From Tokens to Embodied Minds  ·  Drill cards · Chapter 23
Drills

Observability — traces, evals, regression

10 atomic recall cards. Export to Anki and let spaced repetition do its slow work.

10 cards due for review

In Anki: File → Import, choose this TSV, set field separator to Tab, deck = Tokens to Embodied Minds · Ch 23, note type = Basic.

FrontBack
What is a trace in the context of LLM observability?A span tree rooted at a top-level request.
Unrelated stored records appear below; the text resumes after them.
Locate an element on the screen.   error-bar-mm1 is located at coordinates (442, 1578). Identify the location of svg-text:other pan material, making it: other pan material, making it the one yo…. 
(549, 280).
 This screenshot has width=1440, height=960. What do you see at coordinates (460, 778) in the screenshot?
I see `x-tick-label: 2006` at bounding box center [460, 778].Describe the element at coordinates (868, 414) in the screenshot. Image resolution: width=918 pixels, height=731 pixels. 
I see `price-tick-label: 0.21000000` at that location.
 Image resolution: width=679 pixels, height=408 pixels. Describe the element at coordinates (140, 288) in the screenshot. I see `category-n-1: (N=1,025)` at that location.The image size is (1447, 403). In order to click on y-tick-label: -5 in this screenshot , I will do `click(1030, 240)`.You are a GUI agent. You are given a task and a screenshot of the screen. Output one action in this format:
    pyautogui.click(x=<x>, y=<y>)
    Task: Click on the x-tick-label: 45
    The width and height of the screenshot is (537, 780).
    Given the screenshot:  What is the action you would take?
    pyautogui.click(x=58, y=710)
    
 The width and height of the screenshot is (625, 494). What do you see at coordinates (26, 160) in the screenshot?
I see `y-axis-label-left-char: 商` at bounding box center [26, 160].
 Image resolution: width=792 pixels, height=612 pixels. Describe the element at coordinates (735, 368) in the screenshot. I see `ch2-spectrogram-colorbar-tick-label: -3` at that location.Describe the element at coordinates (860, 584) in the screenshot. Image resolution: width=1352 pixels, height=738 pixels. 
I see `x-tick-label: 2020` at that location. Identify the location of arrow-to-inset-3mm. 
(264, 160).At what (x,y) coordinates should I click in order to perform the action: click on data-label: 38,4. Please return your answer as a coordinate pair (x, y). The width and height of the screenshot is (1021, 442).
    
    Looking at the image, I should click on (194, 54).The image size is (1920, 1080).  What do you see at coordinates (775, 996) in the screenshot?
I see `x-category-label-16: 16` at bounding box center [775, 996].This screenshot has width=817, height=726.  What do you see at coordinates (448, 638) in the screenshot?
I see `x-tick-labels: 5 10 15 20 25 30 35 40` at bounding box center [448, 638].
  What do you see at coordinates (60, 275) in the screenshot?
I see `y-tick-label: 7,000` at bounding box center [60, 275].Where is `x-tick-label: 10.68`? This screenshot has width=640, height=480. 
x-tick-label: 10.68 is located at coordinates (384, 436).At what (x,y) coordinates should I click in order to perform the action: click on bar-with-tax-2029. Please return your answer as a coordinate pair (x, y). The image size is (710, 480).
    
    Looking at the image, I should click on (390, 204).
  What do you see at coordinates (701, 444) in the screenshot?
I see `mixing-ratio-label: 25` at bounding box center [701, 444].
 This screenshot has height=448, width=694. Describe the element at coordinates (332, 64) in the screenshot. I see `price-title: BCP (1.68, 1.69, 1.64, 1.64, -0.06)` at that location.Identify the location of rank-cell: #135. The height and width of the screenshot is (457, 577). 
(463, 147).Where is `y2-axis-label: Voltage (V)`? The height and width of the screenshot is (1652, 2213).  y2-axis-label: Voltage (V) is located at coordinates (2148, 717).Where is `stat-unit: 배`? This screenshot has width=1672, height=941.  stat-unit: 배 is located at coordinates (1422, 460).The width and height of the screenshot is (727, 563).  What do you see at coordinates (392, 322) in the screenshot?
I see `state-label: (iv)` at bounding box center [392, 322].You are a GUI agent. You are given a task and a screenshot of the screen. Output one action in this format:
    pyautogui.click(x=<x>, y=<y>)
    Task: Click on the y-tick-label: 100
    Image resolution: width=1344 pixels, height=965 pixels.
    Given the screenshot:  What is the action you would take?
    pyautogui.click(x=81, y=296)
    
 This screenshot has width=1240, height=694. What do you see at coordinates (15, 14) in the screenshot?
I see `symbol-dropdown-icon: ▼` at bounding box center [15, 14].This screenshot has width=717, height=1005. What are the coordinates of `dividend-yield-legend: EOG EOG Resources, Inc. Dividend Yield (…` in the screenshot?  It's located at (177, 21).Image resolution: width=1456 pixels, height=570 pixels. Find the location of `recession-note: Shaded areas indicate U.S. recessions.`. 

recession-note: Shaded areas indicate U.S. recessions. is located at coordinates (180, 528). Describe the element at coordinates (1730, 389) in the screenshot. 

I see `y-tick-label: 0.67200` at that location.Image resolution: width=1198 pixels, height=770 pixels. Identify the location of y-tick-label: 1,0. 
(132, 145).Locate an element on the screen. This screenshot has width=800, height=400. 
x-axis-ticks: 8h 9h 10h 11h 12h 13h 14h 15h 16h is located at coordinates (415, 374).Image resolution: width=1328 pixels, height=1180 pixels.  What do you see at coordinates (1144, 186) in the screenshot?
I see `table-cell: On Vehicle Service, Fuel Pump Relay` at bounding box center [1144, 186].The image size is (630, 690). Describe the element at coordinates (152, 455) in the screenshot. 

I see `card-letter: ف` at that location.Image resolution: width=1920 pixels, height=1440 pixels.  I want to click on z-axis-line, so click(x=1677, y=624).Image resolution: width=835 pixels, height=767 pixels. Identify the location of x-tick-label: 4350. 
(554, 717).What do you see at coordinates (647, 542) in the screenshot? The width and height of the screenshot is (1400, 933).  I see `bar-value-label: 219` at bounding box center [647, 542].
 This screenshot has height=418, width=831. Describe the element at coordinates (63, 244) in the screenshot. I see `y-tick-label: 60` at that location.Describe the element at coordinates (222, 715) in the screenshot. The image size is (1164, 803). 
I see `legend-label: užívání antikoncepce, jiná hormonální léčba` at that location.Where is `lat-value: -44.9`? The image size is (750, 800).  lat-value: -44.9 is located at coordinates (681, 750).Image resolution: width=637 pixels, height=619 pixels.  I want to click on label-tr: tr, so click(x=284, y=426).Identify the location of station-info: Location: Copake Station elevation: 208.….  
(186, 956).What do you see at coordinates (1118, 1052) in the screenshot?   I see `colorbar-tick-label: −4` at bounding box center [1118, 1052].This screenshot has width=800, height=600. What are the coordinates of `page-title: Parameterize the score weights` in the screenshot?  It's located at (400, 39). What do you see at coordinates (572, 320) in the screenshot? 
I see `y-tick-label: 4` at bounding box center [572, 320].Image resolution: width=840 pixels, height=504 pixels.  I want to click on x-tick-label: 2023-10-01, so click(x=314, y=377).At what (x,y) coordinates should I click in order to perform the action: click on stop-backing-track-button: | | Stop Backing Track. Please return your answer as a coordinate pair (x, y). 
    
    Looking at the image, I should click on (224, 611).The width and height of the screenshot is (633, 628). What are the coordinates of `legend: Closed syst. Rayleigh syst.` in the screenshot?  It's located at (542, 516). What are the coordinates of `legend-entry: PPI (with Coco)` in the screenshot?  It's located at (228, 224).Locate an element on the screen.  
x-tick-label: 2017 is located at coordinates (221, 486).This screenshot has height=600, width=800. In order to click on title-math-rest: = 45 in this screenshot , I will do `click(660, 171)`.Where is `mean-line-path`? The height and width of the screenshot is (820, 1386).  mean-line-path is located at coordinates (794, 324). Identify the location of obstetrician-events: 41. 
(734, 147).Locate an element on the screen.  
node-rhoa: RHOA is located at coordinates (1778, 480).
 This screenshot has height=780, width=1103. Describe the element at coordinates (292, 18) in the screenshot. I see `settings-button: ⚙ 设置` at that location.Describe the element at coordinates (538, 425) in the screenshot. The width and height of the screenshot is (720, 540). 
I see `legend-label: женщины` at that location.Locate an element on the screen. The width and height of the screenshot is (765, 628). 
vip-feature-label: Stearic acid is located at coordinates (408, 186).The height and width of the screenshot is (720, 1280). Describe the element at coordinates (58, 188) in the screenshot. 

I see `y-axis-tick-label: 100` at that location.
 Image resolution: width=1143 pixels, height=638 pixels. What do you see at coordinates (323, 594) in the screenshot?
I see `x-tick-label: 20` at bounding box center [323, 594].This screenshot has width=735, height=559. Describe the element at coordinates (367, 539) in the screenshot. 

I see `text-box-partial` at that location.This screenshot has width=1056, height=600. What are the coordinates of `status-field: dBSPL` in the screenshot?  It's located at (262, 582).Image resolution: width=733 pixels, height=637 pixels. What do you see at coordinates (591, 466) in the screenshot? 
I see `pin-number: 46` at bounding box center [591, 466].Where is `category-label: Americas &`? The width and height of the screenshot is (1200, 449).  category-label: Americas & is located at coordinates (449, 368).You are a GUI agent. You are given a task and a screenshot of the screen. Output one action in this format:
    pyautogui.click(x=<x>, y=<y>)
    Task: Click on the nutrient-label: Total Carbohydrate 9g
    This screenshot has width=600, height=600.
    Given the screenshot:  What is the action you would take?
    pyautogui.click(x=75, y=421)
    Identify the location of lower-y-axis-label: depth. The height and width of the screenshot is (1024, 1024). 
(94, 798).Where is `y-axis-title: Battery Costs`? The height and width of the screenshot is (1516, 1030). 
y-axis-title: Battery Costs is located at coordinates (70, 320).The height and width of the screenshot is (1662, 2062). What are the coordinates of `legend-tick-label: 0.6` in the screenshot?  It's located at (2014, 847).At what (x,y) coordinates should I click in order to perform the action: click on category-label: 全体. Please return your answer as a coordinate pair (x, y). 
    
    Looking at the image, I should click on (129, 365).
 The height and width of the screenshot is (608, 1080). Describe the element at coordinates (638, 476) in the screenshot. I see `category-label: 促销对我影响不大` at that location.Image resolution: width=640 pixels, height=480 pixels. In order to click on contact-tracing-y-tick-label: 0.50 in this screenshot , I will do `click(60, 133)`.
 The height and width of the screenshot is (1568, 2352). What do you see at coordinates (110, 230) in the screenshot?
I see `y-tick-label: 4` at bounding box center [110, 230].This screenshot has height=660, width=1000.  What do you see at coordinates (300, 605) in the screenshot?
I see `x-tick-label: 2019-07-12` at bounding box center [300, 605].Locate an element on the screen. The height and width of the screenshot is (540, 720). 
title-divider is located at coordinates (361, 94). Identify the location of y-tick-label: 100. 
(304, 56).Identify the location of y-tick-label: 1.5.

Each span represents one unit of work (LLM call, tool call, retrieval) and captures inputs, outputs, latency, and cost.
What is the regression gate in a CI/CD pipeline for LLM systems?An automated test that runs the full labeled eval set after every change and blocks deployment if any metric drops more than a threshold (typically 2%) from the baseline.
Why must eval sets be built from production traces, not synthetic data?Synthetic labels from the same LLM you are evaluating are self-referential — the model grades its own homework. Production traces contain real user queries and real failure modes that synthetic generation does not cover.
What does LLM-as-judge calibration mean and how do you measure it?Measuring the judge's agreement rate with human labels on a held-out set (50 examples minimum). A judge with less than 70% agreement with human labels should not be used for production evals.
What is distribution shift in the context of production RAG systems and how do online evals detect it?Distribution shift: real user query distribution drifts from the labeled eval set, so offline evals stay green while production quality degrades. Online eval samples 5% of production traffic, runs LLM-as-judge, and alerts when scores drift more than 10% from the rolling baseline.
Name four LLM observability tools and their primary differentiator.Langfuse (open-source, self-hostable, best LangGraph integration), LangSmith (LangChain hosted, tightest LangChain ecosystem integration), Arize Phoenix (strong for both LLM and traditional ML monitoring), W&B Weave (best if you use W&B Experiments for fine-tuning runs).
What does faithfulness drift in a DealLens eval suite signal?The RAG pipeline is retrieving less relevant context — likely because the deal memo distribution has shifted (new sectors, structures) and the retrieval index or embeddings no longer represent current traffic. Triggers a re-labeling sprint and retrieval pipeline review.
What is the robotics equivalent of LangSmith trace viewing?Rerun.io — a visual trajectory replay interface for ROS 2 bags. ROS 2 bags are the equivalent of LLM traces (capturing every sensor reading, actuator command, and policy output).
How many production traces should a labeled eval set contain?200–500 for a production system. Fewer than 100 gives insufficient statistical power to detect 2% regressions reliably. More than 1,000 is rarely needed for a focused system like DealLens.
What is the primary use of Arize Phoenix for an engineer building both DealLens and a humanoid policy?Phoenix supports LLM tracing and traditional ML model monitoring in the same UI — relevant if DealLens trains custom scoring heads or if the humanoid policy includes a vision model with performance metrics to track alongside LLM traces.